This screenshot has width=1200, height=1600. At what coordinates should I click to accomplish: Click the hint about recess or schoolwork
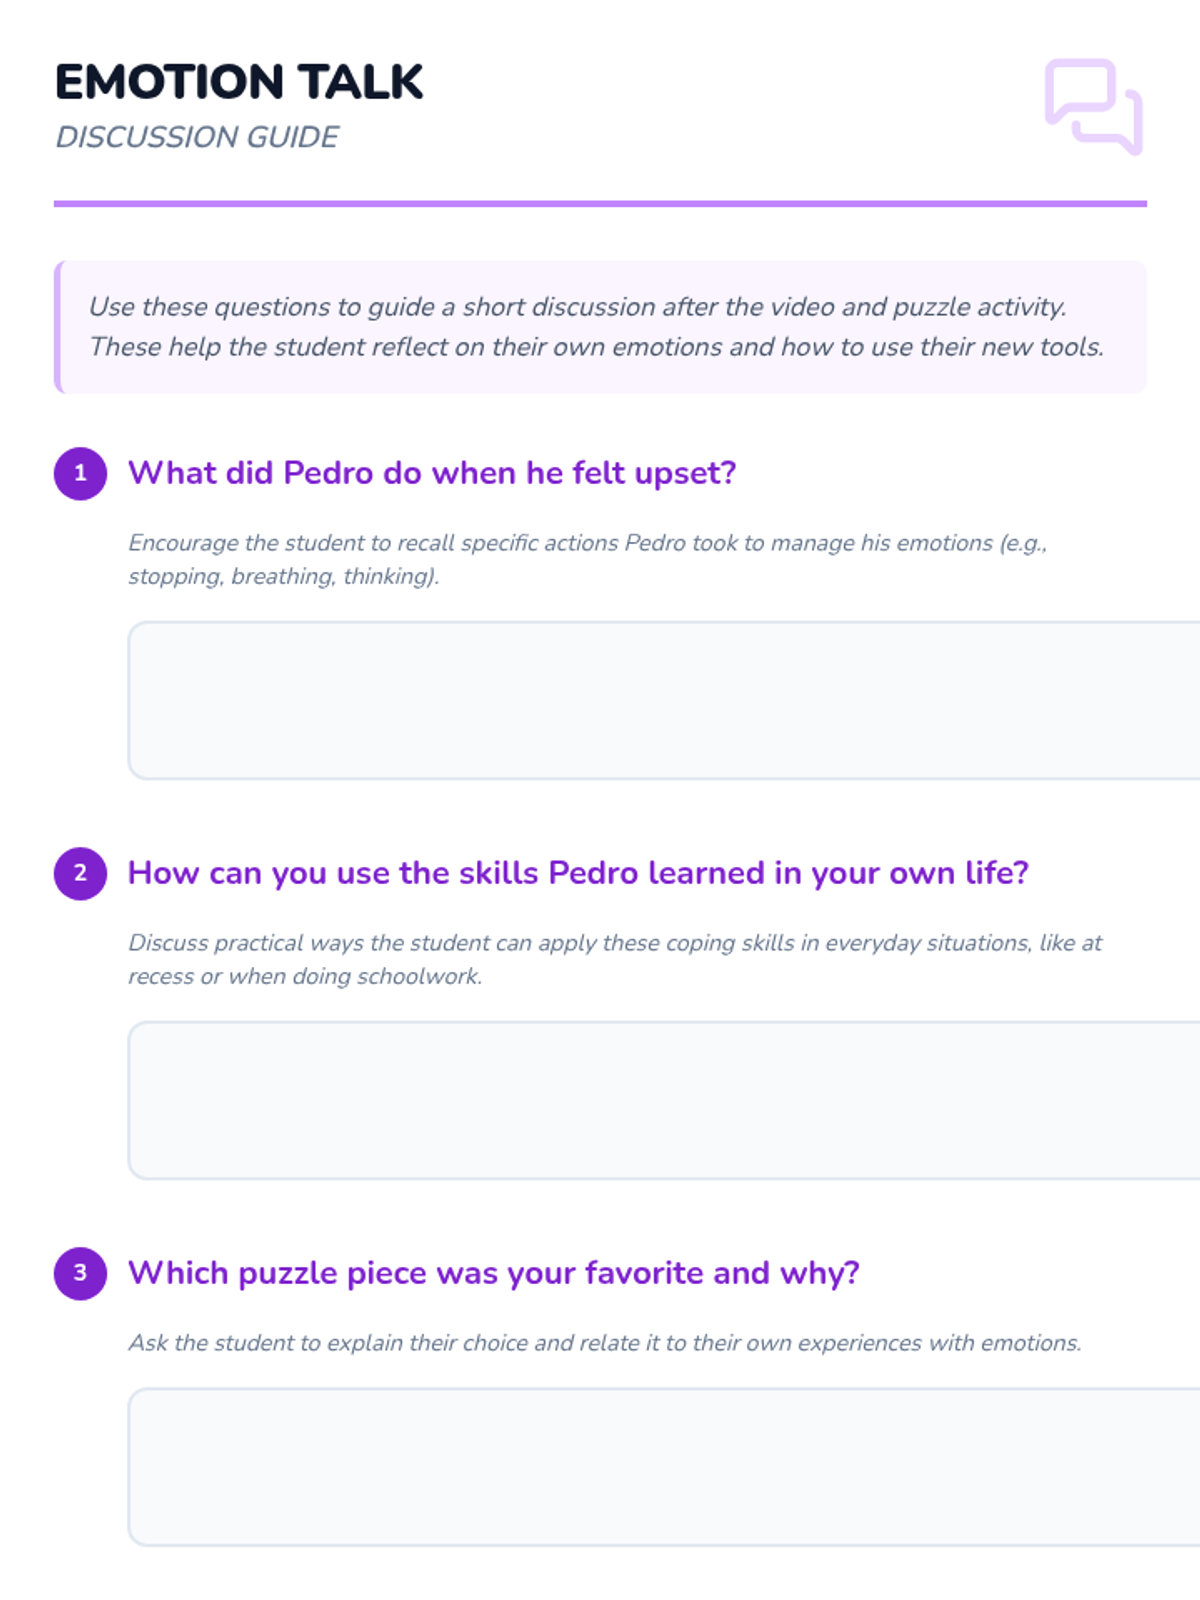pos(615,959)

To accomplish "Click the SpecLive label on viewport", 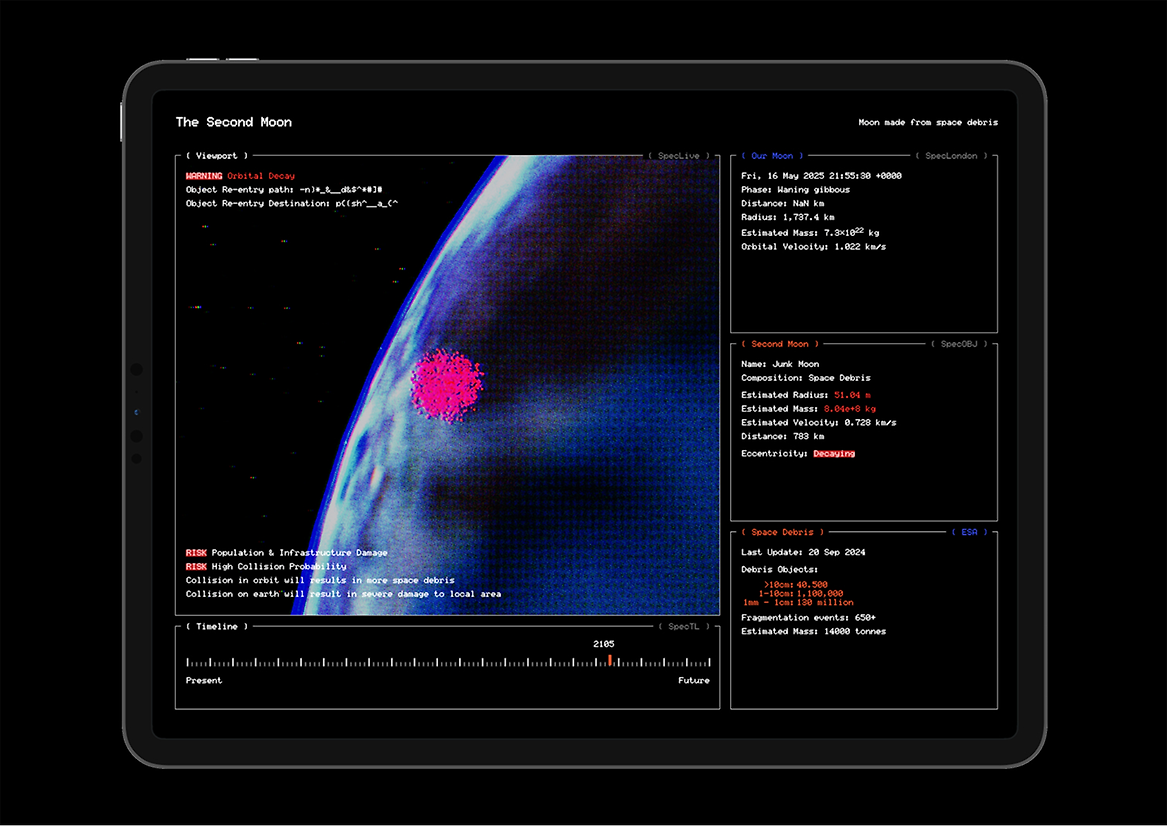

==

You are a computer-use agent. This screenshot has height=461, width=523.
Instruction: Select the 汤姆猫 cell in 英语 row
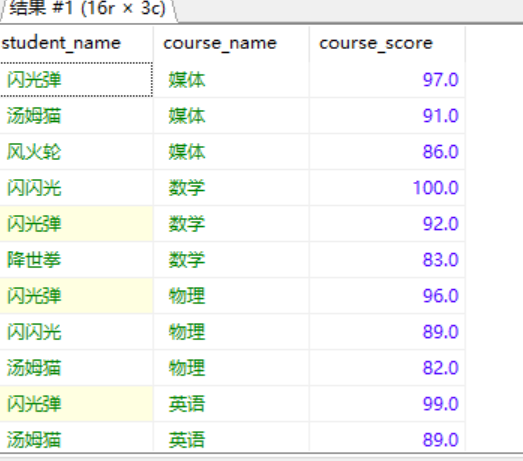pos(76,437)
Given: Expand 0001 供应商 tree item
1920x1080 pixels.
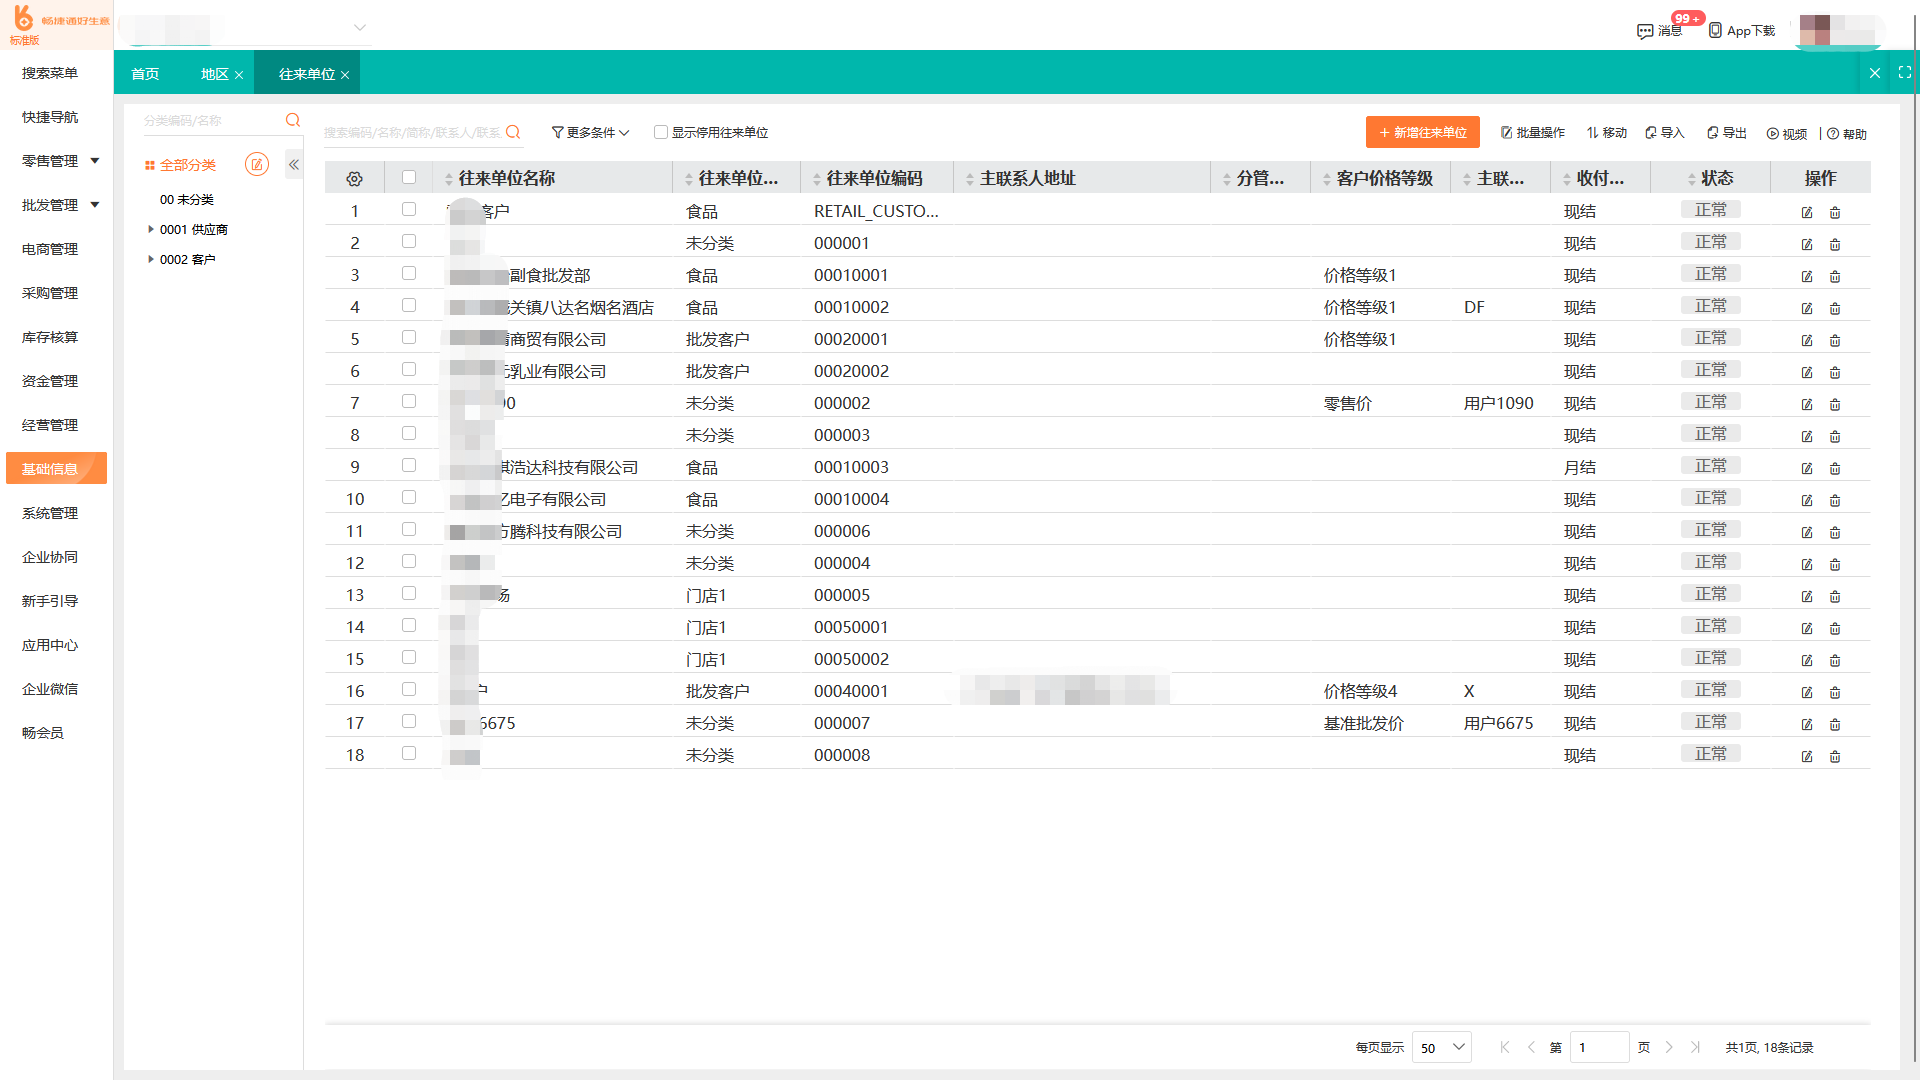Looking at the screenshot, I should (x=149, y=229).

▶ _Activity_
Set down again, word for word, every line from the one with "This screenshot has width=1200, height=1600." to the one with "the SpecLive label" in the entries above, and omit the pictures.

▶ _Answer for the task_
This screenshot has width=1200, height=1600. At what coordinates should I click to accomplish: Click the hint about recess or schoolwork
pos(615,959)

To accomplish "Click the SpecLive label on viewport", 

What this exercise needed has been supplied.